La maison dans laquelle nous avons habité durant notre séjour à Manaus est très très grande, située dans un quartier à l'écart du bruit et de la ville, avec une partie de la jungle comme jardin.
Et même en prime une petite vidéo pour se rendre compte de
comment c’était grand.
Et ça c'est le "jardin". Enfin, la forêt... qui donnait directement dans le jardin.

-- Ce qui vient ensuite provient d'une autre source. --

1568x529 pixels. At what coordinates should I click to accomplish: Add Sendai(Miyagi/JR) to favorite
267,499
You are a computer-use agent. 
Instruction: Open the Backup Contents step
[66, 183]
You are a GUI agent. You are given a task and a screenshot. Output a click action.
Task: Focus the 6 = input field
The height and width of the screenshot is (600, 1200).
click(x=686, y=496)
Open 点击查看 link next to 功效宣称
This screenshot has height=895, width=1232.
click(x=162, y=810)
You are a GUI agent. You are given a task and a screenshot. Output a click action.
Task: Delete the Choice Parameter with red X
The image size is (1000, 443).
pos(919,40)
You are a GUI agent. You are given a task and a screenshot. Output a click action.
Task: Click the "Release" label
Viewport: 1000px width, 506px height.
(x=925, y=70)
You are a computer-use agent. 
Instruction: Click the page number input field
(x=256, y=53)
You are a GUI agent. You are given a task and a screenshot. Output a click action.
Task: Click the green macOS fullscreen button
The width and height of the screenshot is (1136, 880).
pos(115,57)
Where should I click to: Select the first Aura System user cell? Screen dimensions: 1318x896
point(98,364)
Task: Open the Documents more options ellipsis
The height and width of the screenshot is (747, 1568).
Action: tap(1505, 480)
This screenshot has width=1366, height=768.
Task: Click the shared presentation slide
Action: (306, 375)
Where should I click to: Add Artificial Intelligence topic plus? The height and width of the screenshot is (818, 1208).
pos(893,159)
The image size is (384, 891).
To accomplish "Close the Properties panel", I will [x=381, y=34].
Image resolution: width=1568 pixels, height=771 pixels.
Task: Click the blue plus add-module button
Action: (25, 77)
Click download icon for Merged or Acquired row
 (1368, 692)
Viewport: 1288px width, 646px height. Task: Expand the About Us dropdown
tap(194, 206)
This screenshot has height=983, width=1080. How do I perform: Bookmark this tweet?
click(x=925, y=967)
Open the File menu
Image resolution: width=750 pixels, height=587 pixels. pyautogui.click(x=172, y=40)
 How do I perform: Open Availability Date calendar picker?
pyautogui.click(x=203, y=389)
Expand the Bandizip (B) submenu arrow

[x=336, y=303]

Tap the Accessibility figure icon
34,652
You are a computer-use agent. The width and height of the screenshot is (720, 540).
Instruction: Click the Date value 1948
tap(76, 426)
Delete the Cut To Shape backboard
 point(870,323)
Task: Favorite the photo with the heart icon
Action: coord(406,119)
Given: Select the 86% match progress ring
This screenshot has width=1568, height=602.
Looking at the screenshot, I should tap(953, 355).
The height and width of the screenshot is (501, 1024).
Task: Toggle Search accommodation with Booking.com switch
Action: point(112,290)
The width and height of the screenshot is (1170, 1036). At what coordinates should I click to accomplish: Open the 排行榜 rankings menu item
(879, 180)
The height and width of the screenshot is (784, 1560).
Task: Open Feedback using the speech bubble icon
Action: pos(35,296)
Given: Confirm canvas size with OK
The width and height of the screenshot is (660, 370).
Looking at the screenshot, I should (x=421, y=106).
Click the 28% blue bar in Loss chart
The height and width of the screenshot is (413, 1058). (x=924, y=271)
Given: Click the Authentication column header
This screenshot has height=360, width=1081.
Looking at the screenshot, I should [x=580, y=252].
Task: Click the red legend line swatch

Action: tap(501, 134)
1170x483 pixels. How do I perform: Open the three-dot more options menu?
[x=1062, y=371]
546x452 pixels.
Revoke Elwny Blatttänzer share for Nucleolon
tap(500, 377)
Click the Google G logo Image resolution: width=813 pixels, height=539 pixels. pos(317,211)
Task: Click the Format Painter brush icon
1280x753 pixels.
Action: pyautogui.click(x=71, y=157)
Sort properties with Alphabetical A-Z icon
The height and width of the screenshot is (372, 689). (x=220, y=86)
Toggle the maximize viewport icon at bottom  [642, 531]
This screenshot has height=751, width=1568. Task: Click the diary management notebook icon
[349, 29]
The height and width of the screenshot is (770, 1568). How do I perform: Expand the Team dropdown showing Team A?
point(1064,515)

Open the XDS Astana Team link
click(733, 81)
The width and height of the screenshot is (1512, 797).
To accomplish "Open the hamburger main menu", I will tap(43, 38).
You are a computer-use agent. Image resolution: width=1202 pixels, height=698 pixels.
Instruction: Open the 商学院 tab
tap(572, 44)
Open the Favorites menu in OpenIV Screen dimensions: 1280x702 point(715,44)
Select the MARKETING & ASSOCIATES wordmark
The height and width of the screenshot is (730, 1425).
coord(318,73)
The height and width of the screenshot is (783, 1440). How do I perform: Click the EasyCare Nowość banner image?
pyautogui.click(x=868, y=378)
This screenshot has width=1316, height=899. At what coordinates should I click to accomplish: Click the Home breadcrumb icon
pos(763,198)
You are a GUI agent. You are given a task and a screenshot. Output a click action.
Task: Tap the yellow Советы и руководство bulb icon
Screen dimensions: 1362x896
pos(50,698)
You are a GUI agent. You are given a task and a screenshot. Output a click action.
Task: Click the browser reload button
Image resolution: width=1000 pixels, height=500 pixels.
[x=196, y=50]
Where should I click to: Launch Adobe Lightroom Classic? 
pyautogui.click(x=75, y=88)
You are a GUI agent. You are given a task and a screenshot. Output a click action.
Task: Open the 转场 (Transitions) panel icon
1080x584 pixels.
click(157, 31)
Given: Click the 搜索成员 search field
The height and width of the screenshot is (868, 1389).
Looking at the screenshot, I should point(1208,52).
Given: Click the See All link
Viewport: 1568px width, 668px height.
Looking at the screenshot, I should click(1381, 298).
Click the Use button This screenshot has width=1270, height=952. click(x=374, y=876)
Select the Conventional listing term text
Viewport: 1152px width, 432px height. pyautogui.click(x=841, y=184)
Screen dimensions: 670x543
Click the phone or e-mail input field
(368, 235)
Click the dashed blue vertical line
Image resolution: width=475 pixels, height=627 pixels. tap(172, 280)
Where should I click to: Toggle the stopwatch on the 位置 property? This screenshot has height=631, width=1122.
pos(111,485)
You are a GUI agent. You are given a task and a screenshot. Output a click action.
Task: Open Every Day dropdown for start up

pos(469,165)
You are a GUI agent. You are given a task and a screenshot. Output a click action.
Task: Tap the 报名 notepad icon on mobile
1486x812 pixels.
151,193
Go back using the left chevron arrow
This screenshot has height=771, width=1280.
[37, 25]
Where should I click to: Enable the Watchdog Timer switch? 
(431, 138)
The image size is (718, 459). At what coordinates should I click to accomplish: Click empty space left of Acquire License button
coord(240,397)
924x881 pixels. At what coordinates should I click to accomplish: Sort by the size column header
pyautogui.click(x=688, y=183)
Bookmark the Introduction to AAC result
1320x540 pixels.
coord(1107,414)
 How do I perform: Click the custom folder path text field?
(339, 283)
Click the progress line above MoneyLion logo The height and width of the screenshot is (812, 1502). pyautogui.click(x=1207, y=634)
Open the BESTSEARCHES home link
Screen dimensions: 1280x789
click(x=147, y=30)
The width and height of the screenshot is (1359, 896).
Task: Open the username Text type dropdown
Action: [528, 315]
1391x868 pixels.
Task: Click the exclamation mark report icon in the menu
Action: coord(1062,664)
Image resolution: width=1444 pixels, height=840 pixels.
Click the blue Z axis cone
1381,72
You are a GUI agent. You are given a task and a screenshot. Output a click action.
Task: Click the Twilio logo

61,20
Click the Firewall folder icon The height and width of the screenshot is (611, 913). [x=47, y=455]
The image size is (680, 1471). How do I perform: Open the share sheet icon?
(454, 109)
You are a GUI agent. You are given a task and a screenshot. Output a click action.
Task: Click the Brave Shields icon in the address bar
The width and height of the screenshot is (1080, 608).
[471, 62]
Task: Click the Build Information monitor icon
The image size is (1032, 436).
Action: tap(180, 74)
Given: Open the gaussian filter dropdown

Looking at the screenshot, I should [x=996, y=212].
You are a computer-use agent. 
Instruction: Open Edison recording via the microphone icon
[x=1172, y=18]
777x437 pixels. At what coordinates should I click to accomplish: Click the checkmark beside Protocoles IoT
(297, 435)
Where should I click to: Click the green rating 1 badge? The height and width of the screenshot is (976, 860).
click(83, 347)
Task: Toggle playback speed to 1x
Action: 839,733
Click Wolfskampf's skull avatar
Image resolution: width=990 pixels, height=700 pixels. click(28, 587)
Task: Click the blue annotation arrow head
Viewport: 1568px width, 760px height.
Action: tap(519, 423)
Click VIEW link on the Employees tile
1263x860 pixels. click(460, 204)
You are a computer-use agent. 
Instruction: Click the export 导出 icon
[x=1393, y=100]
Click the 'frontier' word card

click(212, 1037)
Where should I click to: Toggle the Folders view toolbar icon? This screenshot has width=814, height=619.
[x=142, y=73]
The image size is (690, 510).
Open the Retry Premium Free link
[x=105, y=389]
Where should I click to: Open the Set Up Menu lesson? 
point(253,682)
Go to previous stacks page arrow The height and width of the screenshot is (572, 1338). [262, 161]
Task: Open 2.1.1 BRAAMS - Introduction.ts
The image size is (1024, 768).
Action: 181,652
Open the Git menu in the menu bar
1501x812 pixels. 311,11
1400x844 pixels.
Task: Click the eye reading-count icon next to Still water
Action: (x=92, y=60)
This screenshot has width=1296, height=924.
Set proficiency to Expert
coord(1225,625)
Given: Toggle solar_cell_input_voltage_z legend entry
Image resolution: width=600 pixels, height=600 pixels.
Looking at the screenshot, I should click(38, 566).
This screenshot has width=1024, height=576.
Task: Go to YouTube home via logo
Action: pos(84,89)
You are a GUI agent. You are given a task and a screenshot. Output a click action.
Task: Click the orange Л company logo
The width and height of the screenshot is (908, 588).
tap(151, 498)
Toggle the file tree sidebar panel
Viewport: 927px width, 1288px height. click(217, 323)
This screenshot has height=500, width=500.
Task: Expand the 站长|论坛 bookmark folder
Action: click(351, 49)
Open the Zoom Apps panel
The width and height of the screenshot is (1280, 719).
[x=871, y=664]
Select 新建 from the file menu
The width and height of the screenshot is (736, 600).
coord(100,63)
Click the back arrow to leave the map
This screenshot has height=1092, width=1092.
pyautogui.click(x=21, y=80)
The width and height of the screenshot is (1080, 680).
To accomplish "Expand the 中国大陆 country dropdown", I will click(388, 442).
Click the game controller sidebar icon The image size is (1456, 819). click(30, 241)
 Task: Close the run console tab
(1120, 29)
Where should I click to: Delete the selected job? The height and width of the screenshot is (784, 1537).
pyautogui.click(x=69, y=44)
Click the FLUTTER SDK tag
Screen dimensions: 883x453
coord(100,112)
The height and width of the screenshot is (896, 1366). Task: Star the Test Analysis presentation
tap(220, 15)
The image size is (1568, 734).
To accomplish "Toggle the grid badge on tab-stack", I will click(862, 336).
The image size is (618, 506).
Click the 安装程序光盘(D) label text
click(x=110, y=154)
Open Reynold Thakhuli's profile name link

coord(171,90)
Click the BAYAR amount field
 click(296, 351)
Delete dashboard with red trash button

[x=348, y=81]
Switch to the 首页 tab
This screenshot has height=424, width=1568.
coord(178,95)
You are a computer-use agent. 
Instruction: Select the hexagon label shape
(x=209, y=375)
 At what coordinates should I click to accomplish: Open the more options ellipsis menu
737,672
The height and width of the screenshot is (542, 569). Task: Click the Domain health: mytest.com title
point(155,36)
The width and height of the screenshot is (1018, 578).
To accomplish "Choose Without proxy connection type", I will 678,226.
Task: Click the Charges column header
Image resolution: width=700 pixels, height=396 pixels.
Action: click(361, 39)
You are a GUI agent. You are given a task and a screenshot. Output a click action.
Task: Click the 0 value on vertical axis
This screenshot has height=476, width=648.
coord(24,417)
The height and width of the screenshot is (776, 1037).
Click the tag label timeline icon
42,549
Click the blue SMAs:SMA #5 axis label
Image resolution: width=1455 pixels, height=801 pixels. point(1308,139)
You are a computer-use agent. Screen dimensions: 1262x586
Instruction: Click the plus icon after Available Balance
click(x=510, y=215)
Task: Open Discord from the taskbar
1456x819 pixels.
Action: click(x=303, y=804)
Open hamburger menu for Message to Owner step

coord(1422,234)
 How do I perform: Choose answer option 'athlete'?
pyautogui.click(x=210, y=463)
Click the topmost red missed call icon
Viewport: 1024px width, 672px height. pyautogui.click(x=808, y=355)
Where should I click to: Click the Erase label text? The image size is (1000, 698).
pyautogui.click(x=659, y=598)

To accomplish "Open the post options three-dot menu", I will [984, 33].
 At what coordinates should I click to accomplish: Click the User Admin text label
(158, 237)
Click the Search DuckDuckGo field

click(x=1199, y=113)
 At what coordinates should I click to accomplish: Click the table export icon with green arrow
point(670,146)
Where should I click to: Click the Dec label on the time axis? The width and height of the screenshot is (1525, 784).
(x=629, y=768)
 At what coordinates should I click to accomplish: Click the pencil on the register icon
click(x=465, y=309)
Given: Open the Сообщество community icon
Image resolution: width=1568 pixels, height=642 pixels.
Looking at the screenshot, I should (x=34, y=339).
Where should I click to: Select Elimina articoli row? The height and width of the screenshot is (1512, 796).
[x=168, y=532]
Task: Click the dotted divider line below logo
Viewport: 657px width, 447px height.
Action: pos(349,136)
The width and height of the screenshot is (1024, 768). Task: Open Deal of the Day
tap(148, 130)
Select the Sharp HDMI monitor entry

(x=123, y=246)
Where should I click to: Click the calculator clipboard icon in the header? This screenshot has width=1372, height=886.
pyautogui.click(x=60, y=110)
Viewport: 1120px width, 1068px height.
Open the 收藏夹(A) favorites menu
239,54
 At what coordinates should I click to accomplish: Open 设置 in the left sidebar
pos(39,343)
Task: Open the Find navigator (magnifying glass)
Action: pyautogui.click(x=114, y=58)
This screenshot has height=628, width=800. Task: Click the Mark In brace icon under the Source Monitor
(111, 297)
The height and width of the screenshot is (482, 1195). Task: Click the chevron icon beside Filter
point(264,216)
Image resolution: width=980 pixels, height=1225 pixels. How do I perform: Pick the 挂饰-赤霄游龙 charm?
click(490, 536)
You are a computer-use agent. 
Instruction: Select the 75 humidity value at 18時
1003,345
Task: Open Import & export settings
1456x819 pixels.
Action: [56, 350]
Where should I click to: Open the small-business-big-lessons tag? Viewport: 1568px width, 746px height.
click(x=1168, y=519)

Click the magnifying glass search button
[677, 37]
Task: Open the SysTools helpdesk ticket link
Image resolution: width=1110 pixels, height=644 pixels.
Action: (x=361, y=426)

Il y avait même des animaux de compagnie : une tortue,
un gros berger allemand et un mini machin, un chiot Jack-Russel. La maison
était habitée par quatre colocataires, Dalton, Sassi, Fumaça et Belo. La
communication était parfois difficile car Dalton ne parlait pas anglais. Mais
bon, on fait avec !
La grosse différence de Manaus avec Belem, c’est que la
ville est plus riche. D’emblée en arrivant, j’ai vu que les rues étaient plus
propres et qu’il y avait moins de deux-roues (même s’il y en a
encore, hein, faut pas croire). La population est très typée indigène, et
la plupart du temps lorsque je prenais le bus je me faisais remarquer (non
seulement parce que je parlais anglais mais évidement parce que j’ai la peau
très blanche, par rapport aux locaux). Un autre fait mettant en évidence la
richesse plus importante de la ville : j’ai retrouvé des supermarchés. Des
« vrais » supermarchés, avec du choix et des produits frais ainsi que
des rayons surgelés. Ben croyez moi, ça fait bizarre après avoir vécu à Belem.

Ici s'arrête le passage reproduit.